I have used Gemeni and OpenAI models too but at this point - Sonnet is next level undisputed King.

I was able to port a legacy thermal printer user mode driver from legacy convoluted JS to pure modern Typescript in two to three days at the end of which printer did work.

Same caveats apply - I have decent understanding of both languages specifically various legacy JavaScript patterns for modularity to emulate other language features that don't exist in JavaScript such as classes etc.

▲

piskov 5 days ago | parent [-]

Check swe-bench results but for C#.

It’s literally pathetic how these things just memorize, not achieve any actual problem-solving

https://arxiv.org/html/2506.12286v3

▲

antonvs 5 days ago | parent [-]

You've misunderstood the study that you linked. LLMs certainly memorize, and this can certainly skew benchmarks, but that's not all they do.

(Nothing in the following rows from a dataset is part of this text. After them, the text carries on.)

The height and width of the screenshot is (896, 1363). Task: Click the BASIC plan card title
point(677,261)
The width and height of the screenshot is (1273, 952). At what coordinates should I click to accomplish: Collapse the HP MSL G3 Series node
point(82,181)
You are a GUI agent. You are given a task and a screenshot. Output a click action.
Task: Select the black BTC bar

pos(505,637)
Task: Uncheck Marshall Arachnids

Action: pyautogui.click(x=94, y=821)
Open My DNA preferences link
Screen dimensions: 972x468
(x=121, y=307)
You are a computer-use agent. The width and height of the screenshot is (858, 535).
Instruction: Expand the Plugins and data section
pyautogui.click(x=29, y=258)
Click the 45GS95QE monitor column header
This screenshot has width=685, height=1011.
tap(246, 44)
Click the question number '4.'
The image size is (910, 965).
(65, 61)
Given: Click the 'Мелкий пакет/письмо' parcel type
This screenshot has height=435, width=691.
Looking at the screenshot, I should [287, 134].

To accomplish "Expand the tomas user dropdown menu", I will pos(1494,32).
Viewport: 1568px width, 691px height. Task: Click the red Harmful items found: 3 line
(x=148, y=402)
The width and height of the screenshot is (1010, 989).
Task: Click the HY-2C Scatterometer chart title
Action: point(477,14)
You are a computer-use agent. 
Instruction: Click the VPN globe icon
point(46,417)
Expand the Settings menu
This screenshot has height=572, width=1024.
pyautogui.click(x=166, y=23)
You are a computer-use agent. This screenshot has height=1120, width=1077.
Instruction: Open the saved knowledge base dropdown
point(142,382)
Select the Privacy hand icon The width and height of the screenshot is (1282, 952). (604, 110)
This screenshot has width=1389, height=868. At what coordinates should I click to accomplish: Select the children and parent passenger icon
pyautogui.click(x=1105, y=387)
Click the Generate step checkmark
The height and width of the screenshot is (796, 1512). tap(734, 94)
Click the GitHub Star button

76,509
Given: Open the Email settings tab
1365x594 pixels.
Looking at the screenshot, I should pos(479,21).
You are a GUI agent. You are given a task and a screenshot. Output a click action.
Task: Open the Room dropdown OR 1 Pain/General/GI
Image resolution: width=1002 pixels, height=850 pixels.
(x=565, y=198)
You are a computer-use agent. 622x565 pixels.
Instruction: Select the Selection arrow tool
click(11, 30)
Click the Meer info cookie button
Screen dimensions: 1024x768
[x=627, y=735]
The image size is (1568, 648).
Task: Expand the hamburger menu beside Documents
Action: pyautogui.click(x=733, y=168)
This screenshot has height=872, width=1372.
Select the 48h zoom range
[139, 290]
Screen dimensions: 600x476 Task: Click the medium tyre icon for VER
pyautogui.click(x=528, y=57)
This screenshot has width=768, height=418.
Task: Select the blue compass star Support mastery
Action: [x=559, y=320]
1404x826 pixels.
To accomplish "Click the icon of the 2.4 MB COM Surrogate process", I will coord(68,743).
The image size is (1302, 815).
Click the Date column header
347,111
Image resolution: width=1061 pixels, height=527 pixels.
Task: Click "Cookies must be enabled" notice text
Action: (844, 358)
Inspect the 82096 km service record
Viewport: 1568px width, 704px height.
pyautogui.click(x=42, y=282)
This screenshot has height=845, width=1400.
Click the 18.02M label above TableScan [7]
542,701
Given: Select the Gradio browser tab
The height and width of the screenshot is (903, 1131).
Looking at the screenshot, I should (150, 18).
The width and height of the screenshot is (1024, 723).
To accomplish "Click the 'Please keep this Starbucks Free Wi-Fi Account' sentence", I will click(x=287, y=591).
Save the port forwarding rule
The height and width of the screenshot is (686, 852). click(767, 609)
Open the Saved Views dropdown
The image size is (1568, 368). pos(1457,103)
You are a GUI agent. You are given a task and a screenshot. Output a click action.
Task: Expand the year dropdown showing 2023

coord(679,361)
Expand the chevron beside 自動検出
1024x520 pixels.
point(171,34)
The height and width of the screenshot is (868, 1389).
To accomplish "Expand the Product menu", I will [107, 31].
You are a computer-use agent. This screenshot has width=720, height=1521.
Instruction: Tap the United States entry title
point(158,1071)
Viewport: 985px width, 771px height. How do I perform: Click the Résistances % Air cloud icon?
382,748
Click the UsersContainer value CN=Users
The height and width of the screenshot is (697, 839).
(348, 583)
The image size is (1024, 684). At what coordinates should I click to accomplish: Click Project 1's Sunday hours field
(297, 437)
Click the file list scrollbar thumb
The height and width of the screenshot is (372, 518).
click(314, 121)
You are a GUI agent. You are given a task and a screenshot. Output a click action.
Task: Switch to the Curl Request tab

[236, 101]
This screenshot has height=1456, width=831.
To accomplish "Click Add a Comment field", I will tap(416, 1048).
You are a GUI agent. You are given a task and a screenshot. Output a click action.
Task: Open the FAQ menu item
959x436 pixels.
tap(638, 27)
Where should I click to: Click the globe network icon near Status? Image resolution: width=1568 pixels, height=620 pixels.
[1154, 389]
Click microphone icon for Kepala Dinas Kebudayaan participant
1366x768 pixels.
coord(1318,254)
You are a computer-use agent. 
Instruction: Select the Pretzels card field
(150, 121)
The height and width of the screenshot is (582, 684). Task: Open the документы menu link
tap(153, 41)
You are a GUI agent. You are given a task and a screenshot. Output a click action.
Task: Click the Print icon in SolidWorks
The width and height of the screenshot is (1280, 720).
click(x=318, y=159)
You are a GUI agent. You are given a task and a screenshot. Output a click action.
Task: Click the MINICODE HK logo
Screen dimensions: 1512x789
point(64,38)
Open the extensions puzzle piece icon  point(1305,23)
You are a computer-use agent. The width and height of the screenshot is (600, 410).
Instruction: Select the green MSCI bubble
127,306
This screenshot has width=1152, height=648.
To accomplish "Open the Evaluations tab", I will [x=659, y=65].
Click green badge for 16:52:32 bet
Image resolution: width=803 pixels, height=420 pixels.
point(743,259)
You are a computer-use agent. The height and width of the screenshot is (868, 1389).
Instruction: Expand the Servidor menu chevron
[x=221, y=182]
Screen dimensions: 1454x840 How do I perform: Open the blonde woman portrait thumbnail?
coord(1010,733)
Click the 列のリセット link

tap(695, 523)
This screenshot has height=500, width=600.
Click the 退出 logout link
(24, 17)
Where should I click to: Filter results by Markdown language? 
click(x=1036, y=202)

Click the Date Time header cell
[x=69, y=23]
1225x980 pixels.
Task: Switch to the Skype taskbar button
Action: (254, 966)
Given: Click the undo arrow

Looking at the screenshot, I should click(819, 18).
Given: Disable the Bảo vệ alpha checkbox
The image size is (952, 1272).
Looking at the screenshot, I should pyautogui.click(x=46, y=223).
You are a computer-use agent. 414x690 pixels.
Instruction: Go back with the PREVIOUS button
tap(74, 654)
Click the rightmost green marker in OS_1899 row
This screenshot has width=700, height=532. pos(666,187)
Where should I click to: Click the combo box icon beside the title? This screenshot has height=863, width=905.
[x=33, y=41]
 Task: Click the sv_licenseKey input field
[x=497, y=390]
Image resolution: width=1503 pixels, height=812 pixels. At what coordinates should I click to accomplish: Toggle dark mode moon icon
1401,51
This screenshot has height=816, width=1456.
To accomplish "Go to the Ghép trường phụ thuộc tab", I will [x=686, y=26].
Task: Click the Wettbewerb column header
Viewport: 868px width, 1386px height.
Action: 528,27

Anyone with experience with LLMs will have experienced their actual problem solving ability, which is often impressive.

You'd be better off learning to use them, than speculating without basis about why they won't work.

▲

piskov 5 days ago | parent [-]

What exactly did I misunderstand?

Also “learn to use them” feels you’re holding it wrong vibes.

	▲	wg0 5 days ago \| parent \| next [-]
		You did not misunderstand anything. Sure, LLMs have no cognitive abilities. So even with widely used languages, they do hit the wall and need lots of hand holding.
	▲	antonvs 4 days ago \| parent \| prev [-]
		The study doesn't show that "these things just memorize, not achieve any actual problem-solving." Re learning to use them, I'm more suggesting that you should actually try to use them, because if you believe that they don't "achieve any actual problem-solving," you clearly haven't done so. There are plenty of reports in this thread alone about how people are using them to solve problems. For coding applications, most of us are working on proprietary code that the LLMs haven't been trained on, yet they're able to exhibit strong functional understanding of large, unfamiliar codebases, and they can correctly solve many problems that they're asked to solve. The illusion of thinking paper you linked seems to imply another misunderstanding on your part. All that's pointing out is a fact that's fairly obvious to anyone paying attention: if you use a text generation model to generate the text of supposed "thoughts", those aren't necessarily going to reflect the model's internal functioning. Functionally, the models can clearly understand almost arbitrary domains and solve problems within them. If you want to claim that's not "thinking", that's really just semantics, and doesn't really matter except philosophically. The point is their functional capabilities.